Starting with the line containing "The width and height of the screenshot is (800, 402)." and going on through the line containing "Task: Send a private message via 私信 button", return the lines of the data below exactly, and only those.

______________________________

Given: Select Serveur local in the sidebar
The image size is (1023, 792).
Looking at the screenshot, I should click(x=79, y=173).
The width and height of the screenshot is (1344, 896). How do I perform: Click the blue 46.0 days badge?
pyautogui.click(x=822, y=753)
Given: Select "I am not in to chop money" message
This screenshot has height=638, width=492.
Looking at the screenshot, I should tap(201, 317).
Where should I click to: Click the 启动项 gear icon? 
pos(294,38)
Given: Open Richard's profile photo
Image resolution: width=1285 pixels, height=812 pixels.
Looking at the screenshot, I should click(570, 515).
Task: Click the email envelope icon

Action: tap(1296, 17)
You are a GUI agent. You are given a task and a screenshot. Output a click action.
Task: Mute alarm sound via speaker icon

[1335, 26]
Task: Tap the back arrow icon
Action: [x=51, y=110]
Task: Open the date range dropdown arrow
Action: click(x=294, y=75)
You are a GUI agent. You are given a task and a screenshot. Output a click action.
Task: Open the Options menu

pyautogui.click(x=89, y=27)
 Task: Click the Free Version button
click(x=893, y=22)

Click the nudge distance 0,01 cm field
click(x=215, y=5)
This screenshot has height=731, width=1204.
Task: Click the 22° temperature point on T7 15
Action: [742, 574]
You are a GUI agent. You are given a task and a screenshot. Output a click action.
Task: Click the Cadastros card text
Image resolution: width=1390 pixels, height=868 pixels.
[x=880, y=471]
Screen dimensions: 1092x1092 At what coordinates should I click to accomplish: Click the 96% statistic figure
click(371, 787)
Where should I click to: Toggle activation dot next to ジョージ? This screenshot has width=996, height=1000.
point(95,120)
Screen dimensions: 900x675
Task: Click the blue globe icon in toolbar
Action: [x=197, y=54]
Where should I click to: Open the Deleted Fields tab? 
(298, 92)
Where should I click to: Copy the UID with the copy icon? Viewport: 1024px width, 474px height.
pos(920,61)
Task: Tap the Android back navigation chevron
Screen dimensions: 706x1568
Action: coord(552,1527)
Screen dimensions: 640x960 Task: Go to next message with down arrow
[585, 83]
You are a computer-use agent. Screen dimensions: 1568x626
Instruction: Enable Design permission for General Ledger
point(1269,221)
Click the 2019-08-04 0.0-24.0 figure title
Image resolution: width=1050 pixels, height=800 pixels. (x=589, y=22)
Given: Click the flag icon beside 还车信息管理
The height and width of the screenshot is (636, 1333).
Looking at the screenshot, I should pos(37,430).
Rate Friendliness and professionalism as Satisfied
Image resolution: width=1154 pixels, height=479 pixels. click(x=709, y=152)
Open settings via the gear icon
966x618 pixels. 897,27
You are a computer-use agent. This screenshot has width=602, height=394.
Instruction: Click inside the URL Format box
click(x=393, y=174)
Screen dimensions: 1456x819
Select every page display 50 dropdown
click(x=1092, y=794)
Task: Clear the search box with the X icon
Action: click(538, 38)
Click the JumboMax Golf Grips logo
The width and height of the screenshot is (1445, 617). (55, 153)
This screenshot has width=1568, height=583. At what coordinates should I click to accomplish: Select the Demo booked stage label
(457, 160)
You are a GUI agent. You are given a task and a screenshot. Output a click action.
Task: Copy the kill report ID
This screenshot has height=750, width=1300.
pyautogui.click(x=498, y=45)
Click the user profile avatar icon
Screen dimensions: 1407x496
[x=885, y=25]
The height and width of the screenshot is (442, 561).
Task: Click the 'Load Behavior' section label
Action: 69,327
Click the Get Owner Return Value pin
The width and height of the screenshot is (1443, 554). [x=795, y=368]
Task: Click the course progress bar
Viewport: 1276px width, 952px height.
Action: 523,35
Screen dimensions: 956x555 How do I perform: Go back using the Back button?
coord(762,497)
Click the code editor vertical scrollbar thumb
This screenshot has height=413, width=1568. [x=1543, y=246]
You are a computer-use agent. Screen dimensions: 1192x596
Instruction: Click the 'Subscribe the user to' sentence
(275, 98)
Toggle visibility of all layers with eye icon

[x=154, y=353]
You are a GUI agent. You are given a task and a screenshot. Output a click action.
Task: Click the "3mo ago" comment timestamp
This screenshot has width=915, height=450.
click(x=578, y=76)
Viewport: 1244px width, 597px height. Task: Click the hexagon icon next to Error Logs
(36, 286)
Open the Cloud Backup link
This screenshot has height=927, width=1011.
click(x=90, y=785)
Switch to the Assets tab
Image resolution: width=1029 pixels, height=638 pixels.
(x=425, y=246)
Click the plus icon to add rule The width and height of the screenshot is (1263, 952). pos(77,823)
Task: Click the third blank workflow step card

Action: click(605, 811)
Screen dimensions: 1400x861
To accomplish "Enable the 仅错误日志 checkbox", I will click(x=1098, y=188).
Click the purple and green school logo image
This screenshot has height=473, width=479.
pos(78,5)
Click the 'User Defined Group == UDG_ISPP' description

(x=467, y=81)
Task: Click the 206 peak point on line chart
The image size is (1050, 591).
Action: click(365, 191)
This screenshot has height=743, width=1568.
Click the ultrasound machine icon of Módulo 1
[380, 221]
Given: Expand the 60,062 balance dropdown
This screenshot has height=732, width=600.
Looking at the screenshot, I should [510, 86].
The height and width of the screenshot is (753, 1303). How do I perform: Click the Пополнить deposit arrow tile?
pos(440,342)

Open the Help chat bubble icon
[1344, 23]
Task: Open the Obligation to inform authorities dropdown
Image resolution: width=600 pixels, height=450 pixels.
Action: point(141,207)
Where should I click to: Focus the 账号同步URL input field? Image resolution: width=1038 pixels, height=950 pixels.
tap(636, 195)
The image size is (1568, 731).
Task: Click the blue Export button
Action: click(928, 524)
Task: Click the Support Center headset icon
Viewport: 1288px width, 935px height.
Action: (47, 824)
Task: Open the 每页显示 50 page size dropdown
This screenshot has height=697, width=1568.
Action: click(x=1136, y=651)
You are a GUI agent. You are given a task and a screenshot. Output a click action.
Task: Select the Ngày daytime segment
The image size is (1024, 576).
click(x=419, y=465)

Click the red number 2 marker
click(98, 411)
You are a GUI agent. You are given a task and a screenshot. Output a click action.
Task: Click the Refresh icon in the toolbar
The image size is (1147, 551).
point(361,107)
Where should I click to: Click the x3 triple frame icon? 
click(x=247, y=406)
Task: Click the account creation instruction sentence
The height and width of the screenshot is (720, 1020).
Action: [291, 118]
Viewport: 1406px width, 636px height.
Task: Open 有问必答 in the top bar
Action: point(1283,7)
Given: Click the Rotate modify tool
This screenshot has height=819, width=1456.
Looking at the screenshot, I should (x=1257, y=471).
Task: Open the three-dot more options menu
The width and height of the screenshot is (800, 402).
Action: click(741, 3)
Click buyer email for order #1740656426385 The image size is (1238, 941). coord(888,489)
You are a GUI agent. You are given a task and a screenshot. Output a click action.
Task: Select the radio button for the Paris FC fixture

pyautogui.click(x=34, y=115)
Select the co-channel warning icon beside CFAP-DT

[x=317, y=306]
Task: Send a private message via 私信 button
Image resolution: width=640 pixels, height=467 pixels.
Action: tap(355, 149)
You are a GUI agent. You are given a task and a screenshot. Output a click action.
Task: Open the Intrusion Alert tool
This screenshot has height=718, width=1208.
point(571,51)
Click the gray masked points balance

______________________________

### Response
The width and height of the screenshot is (800, 402).
Action: click(741, 3)
Click buyer email for order #1740656426385 The image size is (1238, 941). coord(888,489)
You are a GUI agent. You are given a task and a screenshot. Output a click action.
Task: Select the radio button for the Paris FC fixture

pyautogui.click(x=34, y=115)
Select the co-channel warning icon beside CFAP-DT

[x=317, y=306]
Task: Send a private message via 私信 button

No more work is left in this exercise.